Could you give everything in the listing below from the line containing "Task: Pick the Tongue organ icon" down to the line containing "Action: pos(1302,22)", both included, as a numbered list with blank lines left out?

(Recorded data)
☆ ☆ ☆ ☆ ☆ ☆ ☆

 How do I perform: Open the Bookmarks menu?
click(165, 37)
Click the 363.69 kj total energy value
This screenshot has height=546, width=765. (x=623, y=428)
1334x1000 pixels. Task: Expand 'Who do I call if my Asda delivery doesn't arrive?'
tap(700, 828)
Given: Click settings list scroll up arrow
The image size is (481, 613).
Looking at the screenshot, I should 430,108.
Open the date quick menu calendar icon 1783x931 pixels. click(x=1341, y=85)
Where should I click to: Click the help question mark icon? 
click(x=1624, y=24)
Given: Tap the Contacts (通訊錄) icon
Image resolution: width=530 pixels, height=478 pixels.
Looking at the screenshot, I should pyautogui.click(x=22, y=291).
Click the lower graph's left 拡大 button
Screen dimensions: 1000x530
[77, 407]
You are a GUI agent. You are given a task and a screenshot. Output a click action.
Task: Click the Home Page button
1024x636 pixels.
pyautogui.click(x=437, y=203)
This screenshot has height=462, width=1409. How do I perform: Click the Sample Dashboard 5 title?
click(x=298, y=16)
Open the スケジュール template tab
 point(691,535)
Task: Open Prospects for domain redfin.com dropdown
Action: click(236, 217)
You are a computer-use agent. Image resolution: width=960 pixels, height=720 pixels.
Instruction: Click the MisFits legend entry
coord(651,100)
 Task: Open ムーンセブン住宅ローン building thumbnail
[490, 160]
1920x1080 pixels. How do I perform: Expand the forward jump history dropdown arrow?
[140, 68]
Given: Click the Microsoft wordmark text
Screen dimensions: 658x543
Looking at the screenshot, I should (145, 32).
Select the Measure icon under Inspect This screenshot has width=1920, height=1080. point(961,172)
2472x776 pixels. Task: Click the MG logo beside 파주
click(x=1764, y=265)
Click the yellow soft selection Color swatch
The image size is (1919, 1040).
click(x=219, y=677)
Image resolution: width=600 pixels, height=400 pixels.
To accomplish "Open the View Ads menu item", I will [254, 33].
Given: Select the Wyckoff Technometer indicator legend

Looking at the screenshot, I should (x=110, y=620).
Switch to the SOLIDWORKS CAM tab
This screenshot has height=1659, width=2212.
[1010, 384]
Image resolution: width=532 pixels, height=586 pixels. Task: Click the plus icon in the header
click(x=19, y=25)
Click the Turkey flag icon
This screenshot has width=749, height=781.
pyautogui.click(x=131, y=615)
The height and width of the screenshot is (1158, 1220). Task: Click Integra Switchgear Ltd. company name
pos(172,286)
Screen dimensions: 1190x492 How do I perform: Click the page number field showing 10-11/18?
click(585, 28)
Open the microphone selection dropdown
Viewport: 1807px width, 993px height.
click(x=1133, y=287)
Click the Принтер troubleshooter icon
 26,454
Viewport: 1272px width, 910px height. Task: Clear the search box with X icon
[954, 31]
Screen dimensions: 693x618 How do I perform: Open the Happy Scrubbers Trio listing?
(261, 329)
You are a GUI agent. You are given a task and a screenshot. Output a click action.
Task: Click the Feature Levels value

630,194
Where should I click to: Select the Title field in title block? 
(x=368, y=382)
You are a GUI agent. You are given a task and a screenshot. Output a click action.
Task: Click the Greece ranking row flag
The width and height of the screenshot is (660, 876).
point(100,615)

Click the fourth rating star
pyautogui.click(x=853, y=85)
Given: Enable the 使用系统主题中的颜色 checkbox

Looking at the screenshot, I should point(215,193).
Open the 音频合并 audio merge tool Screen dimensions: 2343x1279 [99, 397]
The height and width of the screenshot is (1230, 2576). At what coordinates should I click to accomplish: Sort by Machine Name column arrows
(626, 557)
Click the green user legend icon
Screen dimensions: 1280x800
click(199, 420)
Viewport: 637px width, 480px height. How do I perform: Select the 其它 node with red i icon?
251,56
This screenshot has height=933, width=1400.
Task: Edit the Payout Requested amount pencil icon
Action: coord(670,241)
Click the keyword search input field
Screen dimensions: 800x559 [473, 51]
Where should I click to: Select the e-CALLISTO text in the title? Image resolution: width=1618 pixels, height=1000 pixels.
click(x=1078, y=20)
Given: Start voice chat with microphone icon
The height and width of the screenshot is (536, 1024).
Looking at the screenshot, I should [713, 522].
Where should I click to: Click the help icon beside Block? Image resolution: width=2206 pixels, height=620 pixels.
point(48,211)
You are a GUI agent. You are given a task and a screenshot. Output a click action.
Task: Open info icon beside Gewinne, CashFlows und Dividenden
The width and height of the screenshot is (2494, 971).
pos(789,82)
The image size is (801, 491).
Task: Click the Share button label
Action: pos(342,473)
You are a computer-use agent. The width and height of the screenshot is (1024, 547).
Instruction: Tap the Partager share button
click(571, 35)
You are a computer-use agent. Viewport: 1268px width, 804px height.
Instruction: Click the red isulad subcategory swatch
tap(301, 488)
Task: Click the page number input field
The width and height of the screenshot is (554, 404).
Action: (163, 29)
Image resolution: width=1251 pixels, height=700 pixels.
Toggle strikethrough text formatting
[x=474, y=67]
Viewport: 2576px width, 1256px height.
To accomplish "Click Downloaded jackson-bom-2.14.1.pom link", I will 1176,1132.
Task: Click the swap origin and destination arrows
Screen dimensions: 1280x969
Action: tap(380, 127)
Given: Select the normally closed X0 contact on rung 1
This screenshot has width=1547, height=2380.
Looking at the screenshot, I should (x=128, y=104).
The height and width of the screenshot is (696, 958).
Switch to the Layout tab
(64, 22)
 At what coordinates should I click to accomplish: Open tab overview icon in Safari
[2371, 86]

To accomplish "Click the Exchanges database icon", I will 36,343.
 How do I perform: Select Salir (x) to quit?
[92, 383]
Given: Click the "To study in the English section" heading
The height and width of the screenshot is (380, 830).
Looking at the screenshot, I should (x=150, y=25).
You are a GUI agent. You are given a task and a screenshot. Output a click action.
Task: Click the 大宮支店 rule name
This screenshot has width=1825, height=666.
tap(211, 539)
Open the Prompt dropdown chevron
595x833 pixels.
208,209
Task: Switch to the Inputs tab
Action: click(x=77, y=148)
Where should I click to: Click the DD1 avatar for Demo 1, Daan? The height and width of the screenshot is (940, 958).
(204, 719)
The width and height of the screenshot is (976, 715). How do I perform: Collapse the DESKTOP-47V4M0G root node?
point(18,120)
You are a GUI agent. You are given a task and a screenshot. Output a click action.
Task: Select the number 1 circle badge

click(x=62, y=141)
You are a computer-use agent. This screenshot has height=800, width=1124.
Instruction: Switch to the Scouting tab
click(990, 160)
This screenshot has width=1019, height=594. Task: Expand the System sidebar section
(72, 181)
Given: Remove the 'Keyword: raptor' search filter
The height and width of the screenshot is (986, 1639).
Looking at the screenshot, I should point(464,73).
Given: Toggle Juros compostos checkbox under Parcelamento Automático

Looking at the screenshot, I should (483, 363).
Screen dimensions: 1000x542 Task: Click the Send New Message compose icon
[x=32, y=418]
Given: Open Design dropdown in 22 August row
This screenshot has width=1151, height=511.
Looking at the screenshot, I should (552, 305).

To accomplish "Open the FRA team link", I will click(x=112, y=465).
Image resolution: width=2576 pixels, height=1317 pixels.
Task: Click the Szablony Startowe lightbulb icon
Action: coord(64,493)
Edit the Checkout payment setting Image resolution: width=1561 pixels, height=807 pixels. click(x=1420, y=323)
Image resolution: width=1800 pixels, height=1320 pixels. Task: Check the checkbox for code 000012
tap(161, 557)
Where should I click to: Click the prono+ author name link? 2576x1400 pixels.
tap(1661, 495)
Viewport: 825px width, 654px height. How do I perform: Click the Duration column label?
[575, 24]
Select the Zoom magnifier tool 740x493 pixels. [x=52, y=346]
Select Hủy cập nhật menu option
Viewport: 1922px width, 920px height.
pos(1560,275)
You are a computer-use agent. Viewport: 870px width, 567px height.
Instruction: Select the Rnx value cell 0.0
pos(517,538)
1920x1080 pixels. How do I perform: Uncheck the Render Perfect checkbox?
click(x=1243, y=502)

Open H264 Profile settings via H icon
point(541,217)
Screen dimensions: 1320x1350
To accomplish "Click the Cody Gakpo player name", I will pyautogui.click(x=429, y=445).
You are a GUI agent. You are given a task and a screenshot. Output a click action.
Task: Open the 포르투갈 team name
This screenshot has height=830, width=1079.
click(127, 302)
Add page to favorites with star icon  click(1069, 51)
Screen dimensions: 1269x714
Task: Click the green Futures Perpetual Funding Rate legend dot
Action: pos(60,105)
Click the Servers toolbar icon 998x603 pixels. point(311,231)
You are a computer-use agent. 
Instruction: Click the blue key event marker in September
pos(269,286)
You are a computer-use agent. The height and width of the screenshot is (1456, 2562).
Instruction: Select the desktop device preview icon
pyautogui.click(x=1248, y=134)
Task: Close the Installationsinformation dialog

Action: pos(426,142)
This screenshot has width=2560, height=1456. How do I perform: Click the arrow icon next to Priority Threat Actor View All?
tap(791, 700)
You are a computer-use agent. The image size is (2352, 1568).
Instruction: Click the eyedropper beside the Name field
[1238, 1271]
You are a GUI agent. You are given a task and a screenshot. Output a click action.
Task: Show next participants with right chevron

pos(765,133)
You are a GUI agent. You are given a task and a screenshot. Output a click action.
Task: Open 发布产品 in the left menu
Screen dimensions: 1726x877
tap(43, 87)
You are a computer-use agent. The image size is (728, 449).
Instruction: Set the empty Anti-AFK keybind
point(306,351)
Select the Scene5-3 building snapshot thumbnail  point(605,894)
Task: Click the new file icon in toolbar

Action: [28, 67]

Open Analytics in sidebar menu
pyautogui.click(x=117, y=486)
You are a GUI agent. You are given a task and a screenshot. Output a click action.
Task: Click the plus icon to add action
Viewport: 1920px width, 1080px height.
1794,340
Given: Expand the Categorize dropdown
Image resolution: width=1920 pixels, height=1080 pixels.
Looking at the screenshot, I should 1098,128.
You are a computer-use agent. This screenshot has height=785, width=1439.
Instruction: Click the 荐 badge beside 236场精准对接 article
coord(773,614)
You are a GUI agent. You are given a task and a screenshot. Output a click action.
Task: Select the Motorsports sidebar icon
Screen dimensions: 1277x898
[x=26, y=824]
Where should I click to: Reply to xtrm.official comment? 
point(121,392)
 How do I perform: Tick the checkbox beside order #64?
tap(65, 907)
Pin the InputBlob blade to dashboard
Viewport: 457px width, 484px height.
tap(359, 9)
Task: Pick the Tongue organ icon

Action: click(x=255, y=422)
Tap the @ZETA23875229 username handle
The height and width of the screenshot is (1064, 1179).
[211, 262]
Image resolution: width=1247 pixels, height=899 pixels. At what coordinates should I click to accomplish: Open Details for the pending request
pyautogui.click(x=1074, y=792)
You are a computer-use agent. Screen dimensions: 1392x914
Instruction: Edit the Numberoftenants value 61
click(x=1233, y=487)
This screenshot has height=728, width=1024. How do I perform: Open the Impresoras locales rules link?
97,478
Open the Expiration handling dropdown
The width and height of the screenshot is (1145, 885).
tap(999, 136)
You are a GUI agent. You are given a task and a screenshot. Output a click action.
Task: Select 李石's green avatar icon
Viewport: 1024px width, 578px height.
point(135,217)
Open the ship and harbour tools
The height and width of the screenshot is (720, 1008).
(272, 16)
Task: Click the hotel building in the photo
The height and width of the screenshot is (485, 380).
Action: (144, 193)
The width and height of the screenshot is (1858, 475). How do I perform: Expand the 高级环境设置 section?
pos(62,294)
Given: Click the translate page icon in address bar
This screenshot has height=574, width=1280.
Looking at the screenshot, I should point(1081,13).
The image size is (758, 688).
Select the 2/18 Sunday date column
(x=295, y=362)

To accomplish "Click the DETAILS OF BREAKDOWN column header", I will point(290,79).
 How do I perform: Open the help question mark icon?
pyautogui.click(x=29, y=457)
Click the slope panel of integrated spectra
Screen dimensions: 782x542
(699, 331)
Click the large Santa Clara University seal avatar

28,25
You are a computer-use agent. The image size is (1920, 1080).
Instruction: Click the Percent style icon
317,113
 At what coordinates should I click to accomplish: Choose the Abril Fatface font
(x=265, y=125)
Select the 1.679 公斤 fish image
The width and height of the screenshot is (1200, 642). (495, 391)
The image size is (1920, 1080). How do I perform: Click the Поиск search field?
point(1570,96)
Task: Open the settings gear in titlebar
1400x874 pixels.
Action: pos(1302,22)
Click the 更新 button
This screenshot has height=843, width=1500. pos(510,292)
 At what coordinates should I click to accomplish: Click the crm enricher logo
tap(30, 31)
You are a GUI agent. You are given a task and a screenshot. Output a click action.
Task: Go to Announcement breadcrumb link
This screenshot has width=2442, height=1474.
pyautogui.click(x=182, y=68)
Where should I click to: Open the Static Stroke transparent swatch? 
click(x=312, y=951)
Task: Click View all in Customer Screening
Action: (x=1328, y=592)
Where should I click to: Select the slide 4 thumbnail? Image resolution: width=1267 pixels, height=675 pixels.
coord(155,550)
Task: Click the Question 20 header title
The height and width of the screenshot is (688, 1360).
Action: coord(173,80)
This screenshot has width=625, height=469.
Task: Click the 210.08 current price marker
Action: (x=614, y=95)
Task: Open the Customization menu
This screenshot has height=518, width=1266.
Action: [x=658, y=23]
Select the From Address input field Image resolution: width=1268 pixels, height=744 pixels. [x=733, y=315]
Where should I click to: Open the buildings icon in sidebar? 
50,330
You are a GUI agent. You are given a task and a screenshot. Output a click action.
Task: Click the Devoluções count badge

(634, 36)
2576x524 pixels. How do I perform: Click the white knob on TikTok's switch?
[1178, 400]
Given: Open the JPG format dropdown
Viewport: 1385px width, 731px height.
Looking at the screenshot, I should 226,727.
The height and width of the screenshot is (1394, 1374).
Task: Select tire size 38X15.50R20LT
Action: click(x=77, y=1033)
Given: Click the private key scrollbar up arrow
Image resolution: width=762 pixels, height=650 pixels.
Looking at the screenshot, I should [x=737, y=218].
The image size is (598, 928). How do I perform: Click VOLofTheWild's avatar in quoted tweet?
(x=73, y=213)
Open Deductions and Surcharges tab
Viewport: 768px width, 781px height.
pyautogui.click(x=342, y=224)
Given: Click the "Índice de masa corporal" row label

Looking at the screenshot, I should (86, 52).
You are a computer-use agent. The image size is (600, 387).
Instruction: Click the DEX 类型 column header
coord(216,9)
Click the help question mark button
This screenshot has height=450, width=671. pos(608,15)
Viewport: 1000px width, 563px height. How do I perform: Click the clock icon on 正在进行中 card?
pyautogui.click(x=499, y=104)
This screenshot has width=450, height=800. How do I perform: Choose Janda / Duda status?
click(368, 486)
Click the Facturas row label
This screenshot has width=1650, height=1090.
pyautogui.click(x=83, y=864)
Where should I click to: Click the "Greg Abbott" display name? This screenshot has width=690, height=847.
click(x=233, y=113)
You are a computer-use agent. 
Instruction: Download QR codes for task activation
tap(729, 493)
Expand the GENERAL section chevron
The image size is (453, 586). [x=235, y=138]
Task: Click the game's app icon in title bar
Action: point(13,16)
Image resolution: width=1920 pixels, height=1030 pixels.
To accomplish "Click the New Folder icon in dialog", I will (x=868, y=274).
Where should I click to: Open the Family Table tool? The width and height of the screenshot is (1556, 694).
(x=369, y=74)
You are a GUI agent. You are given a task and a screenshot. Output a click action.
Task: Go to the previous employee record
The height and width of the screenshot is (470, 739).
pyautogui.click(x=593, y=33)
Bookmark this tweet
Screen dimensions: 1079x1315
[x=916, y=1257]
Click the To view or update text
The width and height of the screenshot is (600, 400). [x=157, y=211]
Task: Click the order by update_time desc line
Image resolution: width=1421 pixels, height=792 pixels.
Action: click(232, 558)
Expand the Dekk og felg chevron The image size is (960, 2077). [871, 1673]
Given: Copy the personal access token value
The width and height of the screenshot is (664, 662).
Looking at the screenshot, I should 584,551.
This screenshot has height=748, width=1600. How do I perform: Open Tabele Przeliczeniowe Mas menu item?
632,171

☆ ☆ ☆ ☆ ☆ ☆ ☆

[Solution to this exercise]
1. Task: Pick the Tongue organ icon
2. Action: click(x=255, y=422)
3. Tap the @ZETA23875229 username handle
4. The height and width of the screenshot is (1064, 1179).
5. [211, 262]
6. Image resolution: width=1247 pixels, height=899 pixels. At what coordinates should I click to accomplish: Open Details for the pending request
7. pyautogui.click(x=1074, y=792)
8. You are a computer-use agent. Screen dimensions: 1392x914
9. Instruction: Edit the Numberoftenants value 61
10. click(x=1233, y=487)
11. This screenshot has height=728, width=1024. How do I perform: Open the Impresoras locales rules link?
12. 97,478
13. Open the Expiration handling dropdown
14. The width and height of the screenshot is (1145, 885).
15. tap(999, 136)
16. You are a GUI agent. You are given a task and a screenshot. Output a click action.
17. Task: Select 李石's green avatar icon
18. Viewport: 1024px width, 578px height.
19. point(135,217)
20. Open the ship and harbour tools
21. The height and width of the screenshot is (720, 1008).
22. (272, 16)
23. Task: Click the hotel building in the photo
24. The height and width of the screenshot is (485, 380).
25. Action: (144, 193)
26. The width and height of the screenshot is (1858, 475). How do I perform: Expand the 高级环境设置 section?
27. pos(62,294)
28. Given: Click the translate page icon in address bar
29. This screenshot has height=574, width=1280.
30. Looking at the screenshot, I should point(1081,13).
31. The image size is (758, 688).
32. Select the 2/18 Sunday date column
33. (x=295, y=362)
34. To accomplish "Click the DETAILS OF BREAKDOWN column header", I will point(290,79).
35.  How do I perform: Open the help question mark icon?
36. pyautogui.click(x=29, y=457)
37. Click the slope panel of integrated spectra
38. Screen dimensions: 782x542
39. (699, 331)
40. Click the large Santa Clara University seal avatar
41. 28,25
42. You are a computer-use agent. The image size is (1920, 1080).
43. Instruction: Click the Percent style icon
44. 317,113
45.  At what coordinates should I click to accomplish: Choose the Abril Fatface font
46. (x=265, y=125)
47. Select the 1.679 公斤 fish image
48. The width and height of the screenshot is (1200, 642). (495, 391)
49. The image size is (1920, 1080). How do I perform: Click the Поиск search field?
50. point(1570,96)
51. Task: Open the settings gear in titlebar
52. 1400x874 pixels.
53. Action: pos(1302,22)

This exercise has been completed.